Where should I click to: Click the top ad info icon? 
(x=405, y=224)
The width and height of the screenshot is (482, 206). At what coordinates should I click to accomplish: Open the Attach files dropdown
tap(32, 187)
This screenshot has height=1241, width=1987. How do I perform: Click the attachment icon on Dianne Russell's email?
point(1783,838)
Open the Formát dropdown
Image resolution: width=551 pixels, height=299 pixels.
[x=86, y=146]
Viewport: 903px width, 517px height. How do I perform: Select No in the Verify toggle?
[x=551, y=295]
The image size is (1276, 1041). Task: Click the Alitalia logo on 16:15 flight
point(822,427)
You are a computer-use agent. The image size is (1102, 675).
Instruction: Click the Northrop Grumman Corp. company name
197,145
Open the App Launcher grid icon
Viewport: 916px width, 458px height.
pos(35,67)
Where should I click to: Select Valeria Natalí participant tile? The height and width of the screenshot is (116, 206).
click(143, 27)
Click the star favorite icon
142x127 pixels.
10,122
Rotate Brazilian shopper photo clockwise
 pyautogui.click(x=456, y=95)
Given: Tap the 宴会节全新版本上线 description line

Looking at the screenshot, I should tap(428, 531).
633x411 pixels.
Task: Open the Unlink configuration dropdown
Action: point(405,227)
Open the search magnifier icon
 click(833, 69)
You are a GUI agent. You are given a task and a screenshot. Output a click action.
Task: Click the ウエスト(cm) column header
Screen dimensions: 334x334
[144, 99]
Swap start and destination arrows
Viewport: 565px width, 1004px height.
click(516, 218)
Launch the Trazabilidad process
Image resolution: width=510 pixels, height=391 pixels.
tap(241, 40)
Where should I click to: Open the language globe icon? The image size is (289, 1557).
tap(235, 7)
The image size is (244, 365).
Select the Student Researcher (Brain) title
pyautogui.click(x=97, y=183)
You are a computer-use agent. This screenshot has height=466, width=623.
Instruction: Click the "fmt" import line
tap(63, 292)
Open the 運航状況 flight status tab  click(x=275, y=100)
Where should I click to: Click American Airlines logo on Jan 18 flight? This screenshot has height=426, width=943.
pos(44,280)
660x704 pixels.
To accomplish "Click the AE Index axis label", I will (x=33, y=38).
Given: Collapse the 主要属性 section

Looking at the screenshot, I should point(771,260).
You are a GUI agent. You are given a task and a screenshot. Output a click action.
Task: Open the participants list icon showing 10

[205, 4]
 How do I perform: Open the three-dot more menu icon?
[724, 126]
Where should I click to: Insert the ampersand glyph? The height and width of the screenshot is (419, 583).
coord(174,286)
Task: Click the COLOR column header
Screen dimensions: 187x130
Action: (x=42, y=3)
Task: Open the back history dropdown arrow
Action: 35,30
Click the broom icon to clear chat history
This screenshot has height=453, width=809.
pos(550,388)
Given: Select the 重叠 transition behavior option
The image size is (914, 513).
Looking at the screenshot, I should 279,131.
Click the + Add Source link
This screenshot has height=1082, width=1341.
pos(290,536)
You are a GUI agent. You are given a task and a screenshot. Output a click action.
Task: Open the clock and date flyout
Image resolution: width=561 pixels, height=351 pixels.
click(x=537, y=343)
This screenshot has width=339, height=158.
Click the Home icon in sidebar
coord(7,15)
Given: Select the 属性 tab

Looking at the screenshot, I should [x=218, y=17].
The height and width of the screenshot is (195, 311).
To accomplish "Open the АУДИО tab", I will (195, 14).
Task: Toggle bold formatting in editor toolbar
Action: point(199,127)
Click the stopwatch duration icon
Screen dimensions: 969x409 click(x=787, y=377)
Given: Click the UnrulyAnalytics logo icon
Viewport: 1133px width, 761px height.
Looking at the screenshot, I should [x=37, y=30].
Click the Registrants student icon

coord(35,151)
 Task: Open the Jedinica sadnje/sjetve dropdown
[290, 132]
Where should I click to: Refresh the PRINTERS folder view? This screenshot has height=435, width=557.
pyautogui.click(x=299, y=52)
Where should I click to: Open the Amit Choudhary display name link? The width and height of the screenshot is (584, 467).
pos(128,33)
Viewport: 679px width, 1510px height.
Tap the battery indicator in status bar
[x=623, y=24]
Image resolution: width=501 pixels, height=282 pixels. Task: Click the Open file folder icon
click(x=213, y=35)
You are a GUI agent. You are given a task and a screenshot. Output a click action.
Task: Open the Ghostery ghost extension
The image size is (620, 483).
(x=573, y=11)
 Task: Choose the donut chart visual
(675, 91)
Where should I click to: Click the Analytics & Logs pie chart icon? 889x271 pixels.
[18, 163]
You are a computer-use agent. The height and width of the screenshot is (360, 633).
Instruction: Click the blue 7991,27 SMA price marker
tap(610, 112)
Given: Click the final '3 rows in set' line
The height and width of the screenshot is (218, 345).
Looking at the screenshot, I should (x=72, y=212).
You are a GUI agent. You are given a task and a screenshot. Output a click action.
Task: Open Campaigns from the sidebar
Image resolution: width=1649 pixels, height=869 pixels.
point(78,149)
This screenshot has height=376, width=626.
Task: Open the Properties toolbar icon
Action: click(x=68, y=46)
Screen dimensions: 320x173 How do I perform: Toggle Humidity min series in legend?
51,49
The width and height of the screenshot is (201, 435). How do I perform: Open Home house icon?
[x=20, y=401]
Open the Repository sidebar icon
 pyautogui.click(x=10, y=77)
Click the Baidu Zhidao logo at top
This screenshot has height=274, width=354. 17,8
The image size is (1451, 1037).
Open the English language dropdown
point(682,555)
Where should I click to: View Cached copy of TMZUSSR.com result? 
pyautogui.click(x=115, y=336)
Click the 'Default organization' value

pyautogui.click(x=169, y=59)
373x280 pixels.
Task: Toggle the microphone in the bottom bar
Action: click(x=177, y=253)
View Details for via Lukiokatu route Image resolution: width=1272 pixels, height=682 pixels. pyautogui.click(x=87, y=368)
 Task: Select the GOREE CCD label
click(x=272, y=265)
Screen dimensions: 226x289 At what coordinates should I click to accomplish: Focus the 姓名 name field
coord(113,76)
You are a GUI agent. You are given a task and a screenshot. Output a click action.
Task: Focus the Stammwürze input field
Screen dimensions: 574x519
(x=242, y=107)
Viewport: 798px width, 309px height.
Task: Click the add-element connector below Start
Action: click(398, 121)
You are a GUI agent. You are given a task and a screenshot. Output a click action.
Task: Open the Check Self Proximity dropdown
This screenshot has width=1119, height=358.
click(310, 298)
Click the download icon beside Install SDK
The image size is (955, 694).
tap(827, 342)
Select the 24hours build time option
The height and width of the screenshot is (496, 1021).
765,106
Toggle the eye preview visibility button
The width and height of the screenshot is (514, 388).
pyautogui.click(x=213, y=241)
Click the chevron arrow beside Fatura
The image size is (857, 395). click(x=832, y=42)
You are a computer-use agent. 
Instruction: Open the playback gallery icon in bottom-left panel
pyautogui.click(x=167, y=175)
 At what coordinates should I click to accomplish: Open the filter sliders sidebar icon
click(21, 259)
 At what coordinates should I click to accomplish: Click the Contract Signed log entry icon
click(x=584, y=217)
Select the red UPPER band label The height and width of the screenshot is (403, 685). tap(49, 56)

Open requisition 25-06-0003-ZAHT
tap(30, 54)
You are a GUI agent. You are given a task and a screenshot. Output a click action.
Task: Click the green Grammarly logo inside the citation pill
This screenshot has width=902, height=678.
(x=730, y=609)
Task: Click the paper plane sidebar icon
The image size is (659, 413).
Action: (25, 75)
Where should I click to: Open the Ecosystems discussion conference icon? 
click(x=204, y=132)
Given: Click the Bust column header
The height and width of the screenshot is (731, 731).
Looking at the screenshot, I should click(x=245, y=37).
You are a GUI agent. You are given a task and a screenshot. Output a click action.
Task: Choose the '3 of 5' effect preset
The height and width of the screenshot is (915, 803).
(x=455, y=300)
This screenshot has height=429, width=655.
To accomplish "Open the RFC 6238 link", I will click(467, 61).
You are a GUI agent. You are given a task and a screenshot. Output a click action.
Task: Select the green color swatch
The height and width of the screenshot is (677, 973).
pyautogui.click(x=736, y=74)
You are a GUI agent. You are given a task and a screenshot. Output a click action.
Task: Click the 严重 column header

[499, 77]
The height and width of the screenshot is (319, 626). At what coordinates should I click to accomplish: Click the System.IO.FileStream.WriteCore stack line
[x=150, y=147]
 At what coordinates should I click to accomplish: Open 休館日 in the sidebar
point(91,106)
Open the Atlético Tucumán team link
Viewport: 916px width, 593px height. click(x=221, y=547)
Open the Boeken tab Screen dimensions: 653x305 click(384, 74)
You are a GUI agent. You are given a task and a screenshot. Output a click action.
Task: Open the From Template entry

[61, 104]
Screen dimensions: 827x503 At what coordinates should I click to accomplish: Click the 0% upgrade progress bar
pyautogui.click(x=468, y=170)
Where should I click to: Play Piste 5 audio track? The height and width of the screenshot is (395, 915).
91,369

==================================================

**Assignment:** Out of the preceding entries, pull every line containing the string "green".

**Response to this exercise:**
Task: Click the green Grammarly logo inside the citation pill
Task: Select the green color swatch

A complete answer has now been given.